EXERCISE DETAILS: Every line below that holds "heading" must be copied.

--- --- ---

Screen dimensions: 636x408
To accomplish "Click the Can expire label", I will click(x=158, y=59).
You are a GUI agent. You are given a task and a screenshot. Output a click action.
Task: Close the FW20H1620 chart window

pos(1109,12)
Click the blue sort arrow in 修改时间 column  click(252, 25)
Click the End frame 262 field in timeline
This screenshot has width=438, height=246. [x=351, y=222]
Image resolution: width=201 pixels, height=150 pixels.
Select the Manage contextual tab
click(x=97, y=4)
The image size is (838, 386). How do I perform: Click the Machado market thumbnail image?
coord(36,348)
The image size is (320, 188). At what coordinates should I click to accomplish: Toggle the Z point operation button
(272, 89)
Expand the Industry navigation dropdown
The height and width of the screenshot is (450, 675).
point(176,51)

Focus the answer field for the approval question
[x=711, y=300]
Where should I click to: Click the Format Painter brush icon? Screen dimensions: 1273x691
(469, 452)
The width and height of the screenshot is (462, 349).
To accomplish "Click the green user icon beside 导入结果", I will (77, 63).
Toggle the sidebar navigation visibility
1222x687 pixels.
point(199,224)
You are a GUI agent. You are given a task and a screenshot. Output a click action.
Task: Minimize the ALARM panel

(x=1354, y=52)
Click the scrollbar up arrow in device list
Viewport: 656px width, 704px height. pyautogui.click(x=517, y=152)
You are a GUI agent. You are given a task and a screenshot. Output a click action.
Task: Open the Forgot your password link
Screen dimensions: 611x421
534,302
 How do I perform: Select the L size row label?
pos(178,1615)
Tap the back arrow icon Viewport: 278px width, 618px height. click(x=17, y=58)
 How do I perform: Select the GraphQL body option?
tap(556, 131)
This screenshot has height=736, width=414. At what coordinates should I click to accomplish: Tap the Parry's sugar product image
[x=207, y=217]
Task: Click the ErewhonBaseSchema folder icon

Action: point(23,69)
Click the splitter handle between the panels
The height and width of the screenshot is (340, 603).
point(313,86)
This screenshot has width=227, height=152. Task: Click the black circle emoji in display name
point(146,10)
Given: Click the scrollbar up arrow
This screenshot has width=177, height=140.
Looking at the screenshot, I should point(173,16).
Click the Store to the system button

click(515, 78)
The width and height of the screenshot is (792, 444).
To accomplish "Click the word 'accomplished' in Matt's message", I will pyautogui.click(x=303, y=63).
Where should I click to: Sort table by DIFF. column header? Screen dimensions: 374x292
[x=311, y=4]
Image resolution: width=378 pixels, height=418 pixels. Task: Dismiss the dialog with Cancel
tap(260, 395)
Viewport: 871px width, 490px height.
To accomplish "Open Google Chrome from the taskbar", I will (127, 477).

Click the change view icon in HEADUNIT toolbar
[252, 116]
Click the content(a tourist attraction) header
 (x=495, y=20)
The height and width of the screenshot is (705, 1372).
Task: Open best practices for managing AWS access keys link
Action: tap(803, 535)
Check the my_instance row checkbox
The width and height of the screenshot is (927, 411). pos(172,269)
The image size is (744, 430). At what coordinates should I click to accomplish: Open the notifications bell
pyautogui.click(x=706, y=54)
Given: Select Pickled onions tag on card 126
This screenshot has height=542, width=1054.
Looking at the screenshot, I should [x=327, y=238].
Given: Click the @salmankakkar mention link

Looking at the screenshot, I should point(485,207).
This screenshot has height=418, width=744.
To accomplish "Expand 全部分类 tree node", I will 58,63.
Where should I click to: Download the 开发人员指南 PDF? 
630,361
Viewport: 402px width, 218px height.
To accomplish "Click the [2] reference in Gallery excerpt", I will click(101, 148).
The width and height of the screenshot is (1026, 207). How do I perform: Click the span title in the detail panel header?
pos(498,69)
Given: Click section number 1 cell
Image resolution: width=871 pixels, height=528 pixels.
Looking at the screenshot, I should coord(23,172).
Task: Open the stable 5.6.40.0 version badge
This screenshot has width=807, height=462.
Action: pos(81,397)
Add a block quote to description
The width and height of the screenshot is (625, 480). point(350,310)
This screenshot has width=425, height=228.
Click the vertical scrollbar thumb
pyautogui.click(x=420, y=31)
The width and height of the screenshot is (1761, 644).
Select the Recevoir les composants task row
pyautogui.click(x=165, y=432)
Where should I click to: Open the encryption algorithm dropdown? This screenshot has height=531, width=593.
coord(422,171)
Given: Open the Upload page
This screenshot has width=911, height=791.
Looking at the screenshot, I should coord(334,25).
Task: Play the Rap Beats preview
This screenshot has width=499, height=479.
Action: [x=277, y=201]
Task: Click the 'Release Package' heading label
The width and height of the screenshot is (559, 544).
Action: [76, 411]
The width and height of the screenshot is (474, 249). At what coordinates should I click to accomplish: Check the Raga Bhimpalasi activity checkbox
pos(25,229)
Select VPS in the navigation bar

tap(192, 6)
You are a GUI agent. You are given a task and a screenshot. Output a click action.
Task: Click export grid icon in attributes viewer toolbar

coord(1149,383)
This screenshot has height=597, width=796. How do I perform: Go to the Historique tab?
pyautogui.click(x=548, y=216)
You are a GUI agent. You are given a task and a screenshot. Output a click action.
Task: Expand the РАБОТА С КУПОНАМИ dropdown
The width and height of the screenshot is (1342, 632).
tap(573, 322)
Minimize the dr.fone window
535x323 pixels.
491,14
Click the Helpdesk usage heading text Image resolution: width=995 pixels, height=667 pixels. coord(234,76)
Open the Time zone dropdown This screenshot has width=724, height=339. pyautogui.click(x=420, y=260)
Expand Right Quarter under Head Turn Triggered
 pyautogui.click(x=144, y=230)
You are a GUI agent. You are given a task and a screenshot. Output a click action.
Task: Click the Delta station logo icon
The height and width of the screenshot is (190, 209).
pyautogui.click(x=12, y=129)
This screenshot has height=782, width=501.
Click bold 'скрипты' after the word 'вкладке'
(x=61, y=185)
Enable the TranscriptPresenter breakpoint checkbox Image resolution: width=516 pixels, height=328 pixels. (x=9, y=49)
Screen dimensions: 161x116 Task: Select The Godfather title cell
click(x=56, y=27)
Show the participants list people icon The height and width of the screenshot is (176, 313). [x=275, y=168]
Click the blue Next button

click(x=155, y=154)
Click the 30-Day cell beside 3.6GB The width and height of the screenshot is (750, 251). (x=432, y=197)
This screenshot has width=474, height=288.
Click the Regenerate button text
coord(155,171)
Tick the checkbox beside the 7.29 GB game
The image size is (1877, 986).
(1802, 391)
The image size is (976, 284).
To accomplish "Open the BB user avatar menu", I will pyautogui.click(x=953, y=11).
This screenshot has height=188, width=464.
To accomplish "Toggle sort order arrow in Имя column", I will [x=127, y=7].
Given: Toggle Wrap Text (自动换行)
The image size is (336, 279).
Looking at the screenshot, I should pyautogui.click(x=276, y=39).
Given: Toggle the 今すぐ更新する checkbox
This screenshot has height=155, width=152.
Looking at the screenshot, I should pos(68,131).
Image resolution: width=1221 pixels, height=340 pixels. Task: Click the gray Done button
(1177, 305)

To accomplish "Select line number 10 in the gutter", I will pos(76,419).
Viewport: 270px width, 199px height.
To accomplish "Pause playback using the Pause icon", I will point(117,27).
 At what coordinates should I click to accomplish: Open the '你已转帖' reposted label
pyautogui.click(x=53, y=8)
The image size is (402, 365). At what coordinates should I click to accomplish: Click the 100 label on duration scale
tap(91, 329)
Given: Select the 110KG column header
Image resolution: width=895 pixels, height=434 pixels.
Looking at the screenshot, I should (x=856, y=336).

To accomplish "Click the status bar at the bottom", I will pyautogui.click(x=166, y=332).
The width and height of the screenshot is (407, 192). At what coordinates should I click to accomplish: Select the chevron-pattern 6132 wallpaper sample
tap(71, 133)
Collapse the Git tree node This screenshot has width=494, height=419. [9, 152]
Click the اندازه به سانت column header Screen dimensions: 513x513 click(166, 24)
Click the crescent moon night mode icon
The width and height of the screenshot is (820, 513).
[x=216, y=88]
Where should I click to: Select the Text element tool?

--- --- ---

WRITTEN ANSWER:
Task: Click the 'Release Package' heading label
Click the Helpdesk usage heading text Image resolution: width=995 pixels, height=667 pixels. coord(234,76)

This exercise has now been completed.